Problem to solve: All of the records should be given again exactly as they appear.

── Provided data

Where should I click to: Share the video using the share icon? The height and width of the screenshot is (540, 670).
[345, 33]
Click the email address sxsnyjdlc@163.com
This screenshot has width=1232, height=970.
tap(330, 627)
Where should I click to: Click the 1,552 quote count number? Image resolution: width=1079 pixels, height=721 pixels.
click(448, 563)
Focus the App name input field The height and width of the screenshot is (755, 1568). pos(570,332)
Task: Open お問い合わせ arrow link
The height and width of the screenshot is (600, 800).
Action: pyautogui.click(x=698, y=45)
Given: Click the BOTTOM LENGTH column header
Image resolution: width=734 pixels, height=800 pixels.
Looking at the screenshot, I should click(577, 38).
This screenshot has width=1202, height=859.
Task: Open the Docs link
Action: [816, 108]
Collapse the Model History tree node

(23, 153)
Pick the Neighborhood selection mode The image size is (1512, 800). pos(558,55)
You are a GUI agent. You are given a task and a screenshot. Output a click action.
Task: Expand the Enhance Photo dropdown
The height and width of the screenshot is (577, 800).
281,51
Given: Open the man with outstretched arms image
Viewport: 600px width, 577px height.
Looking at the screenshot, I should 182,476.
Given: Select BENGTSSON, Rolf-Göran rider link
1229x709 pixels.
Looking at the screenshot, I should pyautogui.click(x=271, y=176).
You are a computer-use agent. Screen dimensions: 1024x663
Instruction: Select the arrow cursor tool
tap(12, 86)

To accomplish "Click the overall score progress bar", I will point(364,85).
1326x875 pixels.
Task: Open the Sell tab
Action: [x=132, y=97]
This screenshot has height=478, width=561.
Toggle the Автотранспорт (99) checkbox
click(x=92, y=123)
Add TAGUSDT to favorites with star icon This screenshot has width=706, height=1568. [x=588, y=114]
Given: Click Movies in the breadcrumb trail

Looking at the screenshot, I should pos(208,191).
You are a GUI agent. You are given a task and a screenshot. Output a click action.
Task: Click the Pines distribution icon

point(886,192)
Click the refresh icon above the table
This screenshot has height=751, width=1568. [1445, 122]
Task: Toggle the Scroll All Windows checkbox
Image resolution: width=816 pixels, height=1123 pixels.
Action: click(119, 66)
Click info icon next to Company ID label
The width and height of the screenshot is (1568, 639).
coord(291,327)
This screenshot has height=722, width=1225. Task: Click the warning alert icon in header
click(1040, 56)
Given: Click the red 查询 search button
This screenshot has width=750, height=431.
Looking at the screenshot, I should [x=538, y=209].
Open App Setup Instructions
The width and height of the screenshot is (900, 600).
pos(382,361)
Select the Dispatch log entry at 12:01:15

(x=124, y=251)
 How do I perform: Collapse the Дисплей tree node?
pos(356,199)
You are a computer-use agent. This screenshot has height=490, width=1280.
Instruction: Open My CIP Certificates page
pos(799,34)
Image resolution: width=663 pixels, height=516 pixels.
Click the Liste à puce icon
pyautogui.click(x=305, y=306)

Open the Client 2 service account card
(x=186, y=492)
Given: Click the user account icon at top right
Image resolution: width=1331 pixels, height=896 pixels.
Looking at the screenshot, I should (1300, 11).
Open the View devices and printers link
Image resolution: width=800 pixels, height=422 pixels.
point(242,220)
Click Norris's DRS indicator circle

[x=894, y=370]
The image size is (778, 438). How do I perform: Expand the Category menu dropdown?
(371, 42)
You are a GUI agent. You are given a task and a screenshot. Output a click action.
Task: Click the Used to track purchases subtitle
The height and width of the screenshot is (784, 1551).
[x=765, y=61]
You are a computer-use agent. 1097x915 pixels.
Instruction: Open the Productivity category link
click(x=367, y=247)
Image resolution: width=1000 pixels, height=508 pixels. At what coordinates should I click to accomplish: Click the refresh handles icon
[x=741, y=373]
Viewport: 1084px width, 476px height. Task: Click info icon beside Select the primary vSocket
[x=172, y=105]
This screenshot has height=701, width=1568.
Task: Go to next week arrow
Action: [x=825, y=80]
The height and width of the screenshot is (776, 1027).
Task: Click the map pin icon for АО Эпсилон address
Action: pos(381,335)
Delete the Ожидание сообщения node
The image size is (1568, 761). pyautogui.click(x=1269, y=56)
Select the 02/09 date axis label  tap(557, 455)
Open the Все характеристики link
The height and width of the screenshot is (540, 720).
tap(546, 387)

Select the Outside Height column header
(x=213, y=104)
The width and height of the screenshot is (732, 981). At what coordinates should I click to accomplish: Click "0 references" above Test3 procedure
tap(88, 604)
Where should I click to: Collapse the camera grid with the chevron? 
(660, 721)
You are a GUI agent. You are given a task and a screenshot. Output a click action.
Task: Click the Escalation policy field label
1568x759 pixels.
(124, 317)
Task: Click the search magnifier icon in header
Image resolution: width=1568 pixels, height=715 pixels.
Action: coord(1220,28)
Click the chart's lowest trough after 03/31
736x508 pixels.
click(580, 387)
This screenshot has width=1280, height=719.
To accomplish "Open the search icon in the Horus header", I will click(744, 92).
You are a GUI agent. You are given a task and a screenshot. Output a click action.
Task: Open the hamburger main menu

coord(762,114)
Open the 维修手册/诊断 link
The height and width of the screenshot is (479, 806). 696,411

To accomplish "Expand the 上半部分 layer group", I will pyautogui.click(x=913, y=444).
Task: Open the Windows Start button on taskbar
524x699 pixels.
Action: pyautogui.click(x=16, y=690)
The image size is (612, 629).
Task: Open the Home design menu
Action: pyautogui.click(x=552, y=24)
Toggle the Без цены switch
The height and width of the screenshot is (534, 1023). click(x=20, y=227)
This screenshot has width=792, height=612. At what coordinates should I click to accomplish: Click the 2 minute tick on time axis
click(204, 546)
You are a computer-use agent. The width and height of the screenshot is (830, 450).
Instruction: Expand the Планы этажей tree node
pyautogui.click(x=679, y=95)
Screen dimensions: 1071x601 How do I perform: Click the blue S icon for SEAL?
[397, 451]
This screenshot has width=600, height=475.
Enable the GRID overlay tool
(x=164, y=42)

────

Response to the task:
Where should I click to: Share the video using the share icon? The height and width of the screenshot is (540, 670).
[345, 33]
Click the email address sxsnyjdlc@163.com
This screenshot has width=1232, height=970.
tap(330, 627)
Where should I click to: Click the 1,552 quote count number? Image resolution: width=1079 pixels, height=721 pixels.
click(448, 563)
Focus the App name input field The height and width of the screenshot is (755, 1568). pos(570,332)
Task: Open お問い合わせ arrow link
The height and width of the screenshot is (600, 800).
Action: pyautogui.click(x=698, y=45)
Given: Click the BOTTOM LENGTH column header
Image resolution: width=734 pixels, height=800 pixels.
Looking at the screenshot, I should click(577, 38).
This screenshot has width=1202, height=859.
Task: Open the Docs link
Action: [816, 108]
Collapse the Model History tree node

(23, 153)
Pick the Neighborhood selection mode The image size is (1512, 800). pos(558,55)
You are a GUI agent. You are given a task and a screenshot. Output a click action.
Task: Expand the Enhance Photo dropdown
The height and width of the screenshot is (577, 800).
281,51
Given: Open the man with outstretched arms image
Viewport: 600px width, 577px height.
Looking at the screenshot, I should 182,476.
Given: Select BENGTSSON, Rolf-Göran rider link
1229x709 pixels.
Looking at the screenshot, I should pyautogui.click(x=271, y=176).
You are a computer-use agent. Screen dimensions: 1024x663
Instruction: Select the arrow cursor tool
tap(12, 86)

To accomplish "Click the overall score progress bar", I will point(364,85).
1326x875 pixels.
Task: Open the Sell tab
Action: [x=132, y=97]
This screenshot has height=478, width=561.
Toggle the Автотранспорт (99) checkbox
click(x=92, y=123)
Add TAGUSDT to favorites with star icon This screenshot has width=706, height=1568. [x=588, y=114]
Given: Click Movies in the breadcrumb trail

Looking at the screenshot, I should pos(208,191).
You are a GUI agent. You are given a task and a screenshot. Output a click action.
Task: Click the Pines distribution icon

point(886,192)
Click the refresh icon above the table
This screenshot has height=751, width=1568. [1445, 122]
Task: Toggle the Scroll All Windows checkbox
Image resolution: width=816 pixels, height=1123 pixels.
Action: click(119, 66)
Click info icon next to Company ID label
The width and height of the screenshot is (1568, 639).
coord(291,327)
This screenshot has height=722, width=1225. Task: Click the warning alert icon in header
click(1040, 56)
Given: Click the red 查询 search button
This screenshot has width=750, height=431.
Looking at the screenshot, I should [x=538, y=209].
Open App Setup Instructions
The width and height of the screenshot is (900, 600).
pos(382,361)
Select the Dispatch log entry at 12:01:15

(x=124, y=251)
 How do I perform: Collapse the Дисплей tree node?
pos(356,199)
You are a computer-use agent. This screenshot has height=490, width=1280.
Instruction: Open My CIP Certificates page
pos(799,34)
Image resolution: width=663 pixels, height=516 pixels.
Click the Liste à puce icon
pyautogui.click(x=305, y=306)

Open the Client 2 service account card
(x=186, y=492)
Given: Click the user account icon at top right
Image resolution: width=1331 pixels, height=896 pixels.
Looking at the screenshot, I should (1300, 11).
Open the View devices and printers link
Image resolution: width=800 pixels, height=422 pixels.
point(242,220)
Click Norris's DRS indicator circle

[x=894, y=370]
The image size is (778, 438). How do I perform: Expand the Category menu dropdown?
(371, 42)
You are a GUI agent. You are given a task and a screenshot. Output a click action.
Task: Click the Used to track purchases subtitle
The height and width of the screenshot is (784, 1551).
[x=765, y=61]
You are a computer-use agent. 1097x915 pixels.
Instruction: Open the Productivity category link
click(x=367, y=247)
Image resolution: width=1000 pixels, height=508 pixels. At what coordinates should I click to accomplish: Click the refresh handles icon
[x=741, y=373]
Viewport: 1084px width, 476px height. Task: Click info icon beside Select the primary vSocket
[x=172, y=105]
This screenshot has height=701, width=1568.
Task: Go to next week arrow
Action: [x=825, y=80]
The height and width of the screenshot is (776, 1027).
Task: Click the map pin icon for АО Эпсилон address
Action: pos(381,335)
Delete the Ожидание сообщения node
The image size is (1568, 761). pyautogui.click(x=1269, y=56)
Select the 02/09 date axis label  tap(557, 455)
Open the Все характеристики link
The height and width of the screenshot is (540, 720).
tap(546, 387)

Select the Outside Height column header
(x=213, y=104)
The width and height of the screenshot is (732, 981). At what coordinates should I click to accomplish: Click "0 references" above Test3 procedure
tap(88, 604)
Where should I click to: Collapse the camera grid with the chevron? 
(660, 721)
You are a GUI agent. You are given a task and a screenshot. Output a click action.
Task: Click the Escalation policy field label
1568x759 pixels.
(124, 317)
Task: Click the search magnifier icon in header
Image resolution: width=1568 pixels, height=715 pixels.
Action: coord(1220,28)
Click the chart's lowest trough after 03/31
736x508 pixels.
click(580, 387)
This screenshot has width=1280, height=719.
To accomplish "Open the search icon in the Horus header", I will click(744, 92).
You are a GUI agent. You are given a task and a screenshot. Output a click action.
Task: Open the hamburger main menu

coord(762,114)
Open the 维修手册/诊断 link
The height and width of the screenshot is (479, 806). 696,411

To accomplish "Expand the 上半部分 layer group", I will pyautogui.click(x=913, y=444).
Task: Open the Windows Start button on taskbar
524x699 pixels.
Action: pyautogui.click(x=16, y=690)
The image size is (612, 629).
Task: Open the Home design menu
Action: pyautogui.click(x=552, y=24)
Toggle the Без цены switch
The height and width of the screenshot is (534, 1023). click(x=20, y=227)
This screenshot has width=792, height=612. At what coordinates should I click to accomplish: Click the 2 minute tick on time axis
click(204, 546)
You are a computer-use agent. The width and height of the screenshot is (830, 450).
Instruction: Expand the Планы этажей tree node
pyautogui.click(x=679, y=95)
Screen dimensions: 1071x601 How do I perform: Click the blue S icon for SEAL?
[397, 451]
This screenshot has width=600, height=475.
Enable the GRID overlay tool
(x=164, y=42)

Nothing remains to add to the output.